Keep Western Maryland’s scenic river wild
For years, my license plate read “YOUGH.”
This was in honor of the remarkable Youghiogheny River — a wild ride that tested me, my husband and our friends in our younger days, initially on raft and “rubber duck” then in kayak and canoe, again and again for years. Thanks to Dan Rodrick’s recent column (“Dan Rodricks: Leave the Youghiogheny, Maryland’s officially ‘wild’ river, alone,” May 24), those challenging sparkling memories pulled up a big grin.

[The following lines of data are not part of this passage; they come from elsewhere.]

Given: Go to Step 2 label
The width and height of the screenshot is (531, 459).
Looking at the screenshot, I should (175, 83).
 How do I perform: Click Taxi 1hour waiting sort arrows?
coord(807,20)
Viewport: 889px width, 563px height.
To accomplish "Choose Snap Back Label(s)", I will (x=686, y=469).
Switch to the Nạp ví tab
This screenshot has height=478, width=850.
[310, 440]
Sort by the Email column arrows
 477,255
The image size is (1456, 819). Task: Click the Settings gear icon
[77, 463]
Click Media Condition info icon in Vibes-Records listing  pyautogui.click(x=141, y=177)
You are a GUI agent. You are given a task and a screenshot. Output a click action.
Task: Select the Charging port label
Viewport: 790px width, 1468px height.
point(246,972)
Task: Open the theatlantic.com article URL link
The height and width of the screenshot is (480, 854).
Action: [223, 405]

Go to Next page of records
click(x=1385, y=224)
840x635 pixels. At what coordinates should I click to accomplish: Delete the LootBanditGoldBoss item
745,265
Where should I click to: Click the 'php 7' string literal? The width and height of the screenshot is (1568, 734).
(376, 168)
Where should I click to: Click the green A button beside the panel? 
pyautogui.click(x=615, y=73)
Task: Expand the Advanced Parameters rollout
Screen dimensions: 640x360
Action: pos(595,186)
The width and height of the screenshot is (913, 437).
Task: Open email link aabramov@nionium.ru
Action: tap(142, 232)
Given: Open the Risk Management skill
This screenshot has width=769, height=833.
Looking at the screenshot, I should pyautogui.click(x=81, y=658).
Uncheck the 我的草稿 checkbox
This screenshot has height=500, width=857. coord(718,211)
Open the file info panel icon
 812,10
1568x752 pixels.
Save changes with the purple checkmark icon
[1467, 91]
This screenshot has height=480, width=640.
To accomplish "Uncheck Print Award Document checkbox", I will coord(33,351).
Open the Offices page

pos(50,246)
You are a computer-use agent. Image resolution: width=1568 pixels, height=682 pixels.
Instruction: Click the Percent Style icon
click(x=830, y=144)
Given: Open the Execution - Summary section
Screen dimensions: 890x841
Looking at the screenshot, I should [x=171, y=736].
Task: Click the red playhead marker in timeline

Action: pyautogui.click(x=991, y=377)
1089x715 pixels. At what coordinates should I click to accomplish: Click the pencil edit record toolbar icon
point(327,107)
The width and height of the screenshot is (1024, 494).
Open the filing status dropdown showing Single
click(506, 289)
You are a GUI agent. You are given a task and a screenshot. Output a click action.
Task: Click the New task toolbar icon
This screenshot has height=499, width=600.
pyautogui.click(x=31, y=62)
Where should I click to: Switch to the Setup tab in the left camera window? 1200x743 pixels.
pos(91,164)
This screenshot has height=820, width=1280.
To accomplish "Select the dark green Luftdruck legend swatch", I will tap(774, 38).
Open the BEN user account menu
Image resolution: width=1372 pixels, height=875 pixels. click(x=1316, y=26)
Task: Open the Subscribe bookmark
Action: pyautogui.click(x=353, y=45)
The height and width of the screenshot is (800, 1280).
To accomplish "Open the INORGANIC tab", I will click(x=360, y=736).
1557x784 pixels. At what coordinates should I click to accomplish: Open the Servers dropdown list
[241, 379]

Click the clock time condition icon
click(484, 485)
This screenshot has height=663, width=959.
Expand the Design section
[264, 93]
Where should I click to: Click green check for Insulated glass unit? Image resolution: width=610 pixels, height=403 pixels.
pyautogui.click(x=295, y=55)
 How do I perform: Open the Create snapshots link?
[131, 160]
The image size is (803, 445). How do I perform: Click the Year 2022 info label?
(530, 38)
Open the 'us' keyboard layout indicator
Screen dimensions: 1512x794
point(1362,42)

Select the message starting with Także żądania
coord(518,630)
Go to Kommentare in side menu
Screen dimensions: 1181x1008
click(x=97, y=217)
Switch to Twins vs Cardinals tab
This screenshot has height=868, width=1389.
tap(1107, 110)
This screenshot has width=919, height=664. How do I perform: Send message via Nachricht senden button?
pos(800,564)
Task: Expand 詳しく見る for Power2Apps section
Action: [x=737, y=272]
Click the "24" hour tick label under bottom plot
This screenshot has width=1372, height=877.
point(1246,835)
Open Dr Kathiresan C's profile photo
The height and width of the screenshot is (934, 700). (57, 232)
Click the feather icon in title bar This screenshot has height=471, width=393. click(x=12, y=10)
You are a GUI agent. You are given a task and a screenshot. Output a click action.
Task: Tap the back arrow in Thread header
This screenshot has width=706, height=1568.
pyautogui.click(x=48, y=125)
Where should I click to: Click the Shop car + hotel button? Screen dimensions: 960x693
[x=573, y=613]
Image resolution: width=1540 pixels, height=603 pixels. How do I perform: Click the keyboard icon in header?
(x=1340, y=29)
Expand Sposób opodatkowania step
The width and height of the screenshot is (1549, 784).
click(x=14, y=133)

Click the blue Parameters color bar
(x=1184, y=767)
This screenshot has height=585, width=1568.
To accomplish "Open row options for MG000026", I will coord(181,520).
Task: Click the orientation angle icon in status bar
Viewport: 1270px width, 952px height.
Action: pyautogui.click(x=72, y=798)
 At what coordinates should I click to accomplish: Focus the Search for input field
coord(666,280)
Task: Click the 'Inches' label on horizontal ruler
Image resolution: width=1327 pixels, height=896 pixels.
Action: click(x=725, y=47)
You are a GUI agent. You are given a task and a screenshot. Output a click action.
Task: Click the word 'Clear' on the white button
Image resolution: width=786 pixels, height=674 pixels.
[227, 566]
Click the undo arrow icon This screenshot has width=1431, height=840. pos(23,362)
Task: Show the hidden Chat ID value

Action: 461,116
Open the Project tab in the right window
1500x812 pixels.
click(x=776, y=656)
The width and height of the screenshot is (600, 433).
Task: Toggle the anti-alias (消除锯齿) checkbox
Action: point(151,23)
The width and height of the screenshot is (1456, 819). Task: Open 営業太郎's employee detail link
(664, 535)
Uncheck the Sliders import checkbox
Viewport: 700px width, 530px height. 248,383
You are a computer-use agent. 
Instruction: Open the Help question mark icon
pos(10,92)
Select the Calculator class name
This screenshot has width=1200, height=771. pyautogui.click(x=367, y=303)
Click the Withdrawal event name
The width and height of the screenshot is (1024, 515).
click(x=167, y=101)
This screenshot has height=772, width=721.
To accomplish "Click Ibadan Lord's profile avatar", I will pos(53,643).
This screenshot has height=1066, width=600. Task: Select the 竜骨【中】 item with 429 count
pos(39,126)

The river’s Maryland section — in Garrett County, and called the Upper Yough — is its toughest and remotest. Steep, boulder-strewn and sinuous, the river corridor includes a 280 foot drop of whitewater over four miles. In 1968, the federal government declared the Maryland section (the river also runs through West Virginia and Pennsylvania) to be one of the nation’s five remaining “wild and scenic rivers.” The Maryland legislature adopted this designation, and undertook intensive study of the corridor’s resources, ecology and endangered species, ultimately codifying protections to conserve its “primitive qualities and characteristics.” Fifty years ago, our portion of the Youghiogheny was celebrated in a National Geographic volume called “America’s Wild and Scenic Rivers” and it has been noted ever since in similar books.
Our state’s stretch of this stunning waterway remains a national ecological treasure. It will benefit it not at all to be domesticated by a parallel tourist-driven hike and bike path. The Maryland Department of Natural Resources has conscientiously sought to protect the Yough’s wild “outstanding remarkable values.” We thank DNR for that and hope it doesn’t let up now.
The writer is a former president of the Baltimore City Forest Conservancy District Board.